Over the past year, hedge funds, asset managers and wealth advisors have poured money into AI stocks as investors seek exposure to one of the fastest-growing themes in global markets.
That demand is spilling over into new public offerings, derivatives and exchange-traded products related to companies seen as benefiting from building AI.
That appetite is keeping risk-taking alive on Wall Street. But much of the money is going to chipmakers, data center operators, software companies, and other companies that have a clearer link between AI infrastructure and revenue, rather than cryptocurrencies.
This split complicates Bitcoin’s market signals. That decline was not caused by investors completely abandoning risk. Capital is still moving into the speculative space, but Bitcoin is no longer the primary destination.
As major technology companies continue to invest heavily in chips, cloud capacity, and data centers, AI provides investors with a more direct company growth story.
In contrast, Bitcoin is entering the second half of the year with reduced ETF flows, policy uncertainty, and new questions about corporate financial needs.
This divergence has left Bitcoin out of the rally of other high-growth assets. If AI continues to absorb capital over the summer, it may take a more powerful catalyst than a drop in price for Bitcoin to regain investor attention.
CLARITY Act triggers policy in July
After an early period shaped by ETF outflows, new interest rate pressures, and questions over corporate Bitcoin buyers, the Senate date was one of the few short-term openings for a change in sentiment for cryptocurrencies.
The CLARITY Act would create a federal market structure framework for digital assets and define the roles of the Securities and Exchange Commission (SEC) and the Commodity Futures Trading Commission (CFTC).
This passage will give exchanges, banks, asset managers, and token issuers a clearer foundation on which to build products and expand services in the United States.
Any delays or failures will leave the industry facing the same regulatory uncertainty that has weighed on investment, product development and market confidence for years.
The timing is tough, as Senate leaders have limited time until the August recess, while lawmakers still need to coordinate committees, address Democratic concerns over ethics and illicit finance provisions, and secure enough votes to pass the bill on the floor.
Therefore, July will be an important test for the market.

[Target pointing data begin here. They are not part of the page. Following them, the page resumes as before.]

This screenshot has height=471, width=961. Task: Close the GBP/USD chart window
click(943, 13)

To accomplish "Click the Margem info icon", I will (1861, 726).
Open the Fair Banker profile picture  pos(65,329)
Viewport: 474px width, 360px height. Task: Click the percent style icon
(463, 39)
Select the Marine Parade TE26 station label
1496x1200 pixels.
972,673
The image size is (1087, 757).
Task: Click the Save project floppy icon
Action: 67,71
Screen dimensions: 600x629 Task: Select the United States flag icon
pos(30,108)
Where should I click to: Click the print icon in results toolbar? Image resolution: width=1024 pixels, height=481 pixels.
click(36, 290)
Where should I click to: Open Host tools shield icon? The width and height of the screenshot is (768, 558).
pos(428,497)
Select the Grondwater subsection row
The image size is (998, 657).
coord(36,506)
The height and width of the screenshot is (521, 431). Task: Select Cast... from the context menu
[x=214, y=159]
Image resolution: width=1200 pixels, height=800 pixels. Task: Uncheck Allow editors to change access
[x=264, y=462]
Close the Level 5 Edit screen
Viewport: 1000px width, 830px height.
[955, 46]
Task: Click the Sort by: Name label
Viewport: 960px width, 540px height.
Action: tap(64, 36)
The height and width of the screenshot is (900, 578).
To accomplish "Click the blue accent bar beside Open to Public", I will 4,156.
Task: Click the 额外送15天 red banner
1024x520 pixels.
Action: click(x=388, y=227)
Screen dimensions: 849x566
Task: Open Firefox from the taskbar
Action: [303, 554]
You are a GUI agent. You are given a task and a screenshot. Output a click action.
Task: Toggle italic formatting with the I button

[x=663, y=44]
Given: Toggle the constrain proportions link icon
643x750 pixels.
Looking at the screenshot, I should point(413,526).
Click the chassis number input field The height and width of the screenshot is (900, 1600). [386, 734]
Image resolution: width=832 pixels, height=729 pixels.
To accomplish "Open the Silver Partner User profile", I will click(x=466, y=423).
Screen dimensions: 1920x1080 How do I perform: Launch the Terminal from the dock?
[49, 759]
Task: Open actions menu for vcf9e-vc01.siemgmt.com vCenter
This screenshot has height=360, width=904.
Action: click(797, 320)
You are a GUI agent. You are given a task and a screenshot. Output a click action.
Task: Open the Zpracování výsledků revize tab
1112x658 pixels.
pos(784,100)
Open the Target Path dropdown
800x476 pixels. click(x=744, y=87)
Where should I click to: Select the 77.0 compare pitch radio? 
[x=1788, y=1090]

If the bill moves forward, Bitcoin could receive a policy boost at a time when ETF redemptions and macro conditions are weighing on risk appetite.
But if this effort is pushed into the fall, one of the clearest sources of potential positive sentiment in the second half of the year will fade.
With this in mind, Kraken Chief Economist Thomas Perfumo said the Clarity Act is a trigger to watch over the next four weeks, and its passage could help restore sentiment and momentum.
Notably, Grayscale also ties this bill to Bitcoin’s near-term path, placing it alongside Strategies’ balance sheet decisions and the Fed’s interest rate outlook as factors that could determine whether Bitcoin approaches its lows or remains exposed to further losses.